NOSTALGHIA (1983)
CYCLE ANDREÏ TARKOVSKI
AVEC OLEG YANKOVSKY, ERLAND JOSEPHSON, DOMIZIANA GIORDANO
Si
Tarkovski a toujours inscrit ses films dans sa propre logique d’idées,
principalement ses opinions très conservatrices quant à l’art et la
technologie, et si sa patte est très facilement reconnaissable pour un initié,
ses réalisations n’ont jamais été intimes ou personnelles. C’est un auteur
marqué mais qui préférait partager sa conception du monde plutôt que d’expier
ses démons. Nostalghia, au fond, est
l’exception qui confirme la règle. Exilé de ses terres natales soviétiques, le
cinéaste russe se retrouve à méditer dans les campagnes transalpines, dans un
miroir filmique aussi troublant que troublé.
Le
sentiment qui parcourt Nostalghia est
résumé par son seul titre. Un mal du pays illustré par le plus symbolique des
réalisateurs qui, par petites touches atmosphériques, compose le spectre
hantant de la Russie dans cette Italie transie de brume. De tous les films de
Tarkovski, ce pénultième volet est l’un des plus narrativement hermétiques car
le cinéaste lui-même semble engourdi par son voyage ; de ce point de vue,
on pense à Le Miroir et à son puzzle
mental. Nostalghia répond des mêmes
codes, sa force évocatrice et le travail précis de l’image se rapportant à la
peinture : on pense à Segantini, et même plus anciennement à certains
tableaux de la Renaissance. Isolé dans la terre antique de l’art, Tarkovski s’y
rapporte et se fascine pour son architecture, ses couleurs et ses paysages – il
y appose son sceau et transcende sa vision.
L’Italie
de Tarkovski n’est pas romantique – empreinte d’une douceur obscure, elle porte
l’empreinte du cinéaste, dans cet expressionnisme fantomatique aux décors
teintés de marécage. Une imagerie qui complète le ton profondément pessimiste de
Nostalghia – comme une procession
lente et semée d’échecs, la cause commune ne peut être que construite par les
petits gestes et les petits gens. C’est une vision globale et pourtant très
modeste du Monde que pose le cinéaste russe. Il faut savoir être patient, il
faut savoir être persévérant pour conserver vivante la flamme de la bougie chancelante ;
les effets n’en sont pas toujours connus, car l’existence est courte – le destin
est long.
C’est
sur des bases nihilistes que Nostalghia
construit ses questions. Au milieu de l’océan humain, qu’est-ce que l’art ?

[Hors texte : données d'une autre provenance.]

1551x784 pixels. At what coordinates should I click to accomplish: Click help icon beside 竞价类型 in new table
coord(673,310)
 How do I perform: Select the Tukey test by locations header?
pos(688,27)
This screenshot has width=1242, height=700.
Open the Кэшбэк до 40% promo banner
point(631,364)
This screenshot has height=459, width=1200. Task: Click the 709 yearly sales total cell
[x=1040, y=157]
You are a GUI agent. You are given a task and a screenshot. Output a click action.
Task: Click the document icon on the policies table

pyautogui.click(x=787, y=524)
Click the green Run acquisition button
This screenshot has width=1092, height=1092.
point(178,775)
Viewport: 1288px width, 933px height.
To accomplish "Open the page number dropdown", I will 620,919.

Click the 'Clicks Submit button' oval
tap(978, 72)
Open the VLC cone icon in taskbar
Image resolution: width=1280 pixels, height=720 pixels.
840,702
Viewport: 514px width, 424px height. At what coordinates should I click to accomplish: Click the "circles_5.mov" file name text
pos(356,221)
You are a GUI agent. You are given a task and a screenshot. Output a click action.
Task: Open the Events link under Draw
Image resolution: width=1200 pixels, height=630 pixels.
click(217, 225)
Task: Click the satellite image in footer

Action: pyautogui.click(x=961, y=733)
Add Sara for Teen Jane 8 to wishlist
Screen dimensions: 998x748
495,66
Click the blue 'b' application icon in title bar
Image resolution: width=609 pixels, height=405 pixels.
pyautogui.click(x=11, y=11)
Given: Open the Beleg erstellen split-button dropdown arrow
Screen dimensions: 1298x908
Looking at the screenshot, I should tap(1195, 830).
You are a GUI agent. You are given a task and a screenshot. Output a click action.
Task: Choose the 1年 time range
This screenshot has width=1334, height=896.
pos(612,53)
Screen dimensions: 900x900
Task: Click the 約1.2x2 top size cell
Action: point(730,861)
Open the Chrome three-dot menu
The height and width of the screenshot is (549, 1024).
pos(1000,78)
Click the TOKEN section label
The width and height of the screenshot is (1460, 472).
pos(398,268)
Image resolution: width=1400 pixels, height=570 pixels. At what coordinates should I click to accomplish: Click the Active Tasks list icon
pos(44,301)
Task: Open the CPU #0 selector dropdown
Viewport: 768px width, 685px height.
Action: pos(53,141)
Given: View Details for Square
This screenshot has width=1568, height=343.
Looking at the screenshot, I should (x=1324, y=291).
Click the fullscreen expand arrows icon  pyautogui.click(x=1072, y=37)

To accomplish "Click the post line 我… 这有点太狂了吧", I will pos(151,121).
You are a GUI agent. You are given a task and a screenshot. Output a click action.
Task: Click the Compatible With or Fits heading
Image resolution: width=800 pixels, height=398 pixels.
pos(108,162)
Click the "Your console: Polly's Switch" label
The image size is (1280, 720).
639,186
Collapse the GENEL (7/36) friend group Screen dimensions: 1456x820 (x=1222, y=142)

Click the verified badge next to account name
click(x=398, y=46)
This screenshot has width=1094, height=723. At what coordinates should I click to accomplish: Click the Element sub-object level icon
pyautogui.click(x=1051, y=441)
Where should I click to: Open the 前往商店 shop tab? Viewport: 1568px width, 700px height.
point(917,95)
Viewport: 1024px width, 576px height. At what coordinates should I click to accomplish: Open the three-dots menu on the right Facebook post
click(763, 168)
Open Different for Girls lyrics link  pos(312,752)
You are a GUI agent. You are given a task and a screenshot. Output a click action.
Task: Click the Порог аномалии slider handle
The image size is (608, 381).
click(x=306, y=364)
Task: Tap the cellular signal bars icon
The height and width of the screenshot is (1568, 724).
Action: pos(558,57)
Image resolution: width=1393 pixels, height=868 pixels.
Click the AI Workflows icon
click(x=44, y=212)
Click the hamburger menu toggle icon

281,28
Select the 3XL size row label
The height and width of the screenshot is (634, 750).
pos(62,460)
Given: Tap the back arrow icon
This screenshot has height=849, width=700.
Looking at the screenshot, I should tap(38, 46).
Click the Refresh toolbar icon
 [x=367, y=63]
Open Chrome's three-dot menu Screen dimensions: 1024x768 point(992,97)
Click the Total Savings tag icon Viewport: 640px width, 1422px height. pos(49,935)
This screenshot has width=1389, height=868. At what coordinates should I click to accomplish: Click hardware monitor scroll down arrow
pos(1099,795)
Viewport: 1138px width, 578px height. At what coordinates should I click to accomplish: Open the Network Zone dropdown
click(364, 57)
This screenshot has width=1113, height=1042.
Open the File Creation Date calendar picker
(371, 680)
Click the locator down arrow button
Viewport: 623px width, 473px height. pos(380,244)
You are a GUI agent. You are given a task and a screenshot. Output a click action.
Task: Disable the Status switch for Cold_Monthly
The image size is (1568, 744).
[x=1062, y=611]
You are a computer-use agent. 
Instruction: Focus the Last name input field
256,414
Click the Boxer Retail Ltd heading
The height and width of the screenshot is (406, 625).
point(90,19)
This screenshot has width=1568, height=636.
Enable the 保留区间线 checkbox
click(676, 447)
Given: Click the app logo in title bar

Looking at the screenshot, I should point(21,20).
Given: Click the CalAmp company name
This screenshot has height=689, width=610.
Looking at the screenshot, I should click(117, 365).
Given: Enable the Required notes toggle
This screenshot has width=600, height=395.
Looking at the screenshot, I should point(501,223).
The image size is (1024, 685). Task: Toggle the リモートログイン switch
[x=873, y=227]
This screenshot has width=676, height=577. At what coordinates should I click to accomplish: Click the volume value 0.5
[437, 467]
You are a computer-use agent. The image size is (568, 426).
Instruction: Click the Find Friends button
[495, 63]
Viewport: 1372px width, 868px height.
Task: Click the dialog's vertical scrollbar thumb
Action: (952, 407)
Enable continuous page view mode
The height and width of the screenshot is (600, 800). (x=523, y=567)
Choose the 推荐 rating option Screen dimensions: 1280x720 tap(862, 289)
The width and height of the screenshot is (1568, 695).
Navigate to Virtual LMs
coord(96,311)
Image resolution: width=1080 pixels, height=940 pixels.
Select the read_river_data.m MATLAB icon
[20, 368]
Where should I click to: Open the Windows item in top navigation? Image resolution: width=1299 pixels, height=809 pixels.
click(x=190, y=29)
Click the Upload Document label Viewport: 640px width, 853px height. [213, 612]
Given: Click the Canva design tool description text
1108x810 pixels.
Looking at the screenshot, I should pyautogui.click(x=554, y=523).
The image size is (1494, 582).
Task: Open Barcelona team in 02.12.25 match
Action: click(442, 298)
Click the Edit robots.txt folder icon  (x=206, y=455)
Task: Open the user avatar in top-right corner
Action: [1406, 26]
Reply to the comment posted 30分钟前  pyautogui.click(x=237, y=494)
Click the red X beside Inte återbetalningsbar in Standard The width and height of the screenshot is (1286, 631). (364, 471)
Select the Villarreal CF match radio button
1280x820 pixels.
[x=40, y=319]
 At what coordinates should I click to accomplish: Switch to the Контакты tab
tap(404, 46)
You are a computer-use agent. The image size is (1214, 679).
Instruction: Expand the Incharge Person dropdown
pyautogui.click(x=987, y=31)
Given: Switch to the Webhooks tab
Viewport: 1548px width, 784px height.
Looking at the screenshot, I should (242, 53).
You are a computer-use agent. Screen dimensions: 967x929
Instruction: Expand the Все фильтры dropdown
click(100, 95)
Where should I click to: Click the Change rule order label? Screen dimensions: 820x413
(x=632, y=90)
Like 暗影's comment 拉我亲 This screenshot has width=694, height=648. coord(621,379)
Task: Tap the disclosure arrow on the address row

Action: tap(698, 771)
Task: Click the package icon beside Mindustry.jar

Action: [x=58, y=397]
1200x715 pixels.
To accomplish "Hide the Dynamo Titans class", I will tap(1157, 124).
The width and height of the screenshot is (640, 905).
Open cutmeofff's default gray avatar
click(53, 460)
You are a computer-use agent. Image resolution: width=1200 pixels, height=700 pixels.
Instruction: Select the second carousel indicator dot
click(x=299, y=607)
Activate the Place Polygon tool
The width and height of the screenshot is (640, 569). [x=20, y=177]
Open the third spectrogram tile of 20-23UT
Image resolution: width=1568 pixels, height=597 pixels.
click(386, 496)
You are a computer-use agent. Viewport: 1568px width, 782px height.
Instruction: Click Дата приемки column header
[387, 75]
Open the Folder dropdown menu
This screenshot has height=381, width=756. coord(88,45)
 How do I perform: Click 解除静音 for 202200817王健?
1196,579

Qu’est-ce que le beau ? Qu’est-ce que l’individu ? La réponse sèche
de Tarkovski, aussi brutale que simple, est celle d’une tâche infinie. Celle d’une
lueur faible qu’il faut transporter. Quelle est donc cette lueur ? C’est
un peu le MacGuffin tarkovskien, l’interrogation ultime où chacun imaginera ce
qui lui plait : art, science, religion… au final, peu importe. Ce n’est
pas tant l’objet qui nous intéresse, mais le chemin parcouru.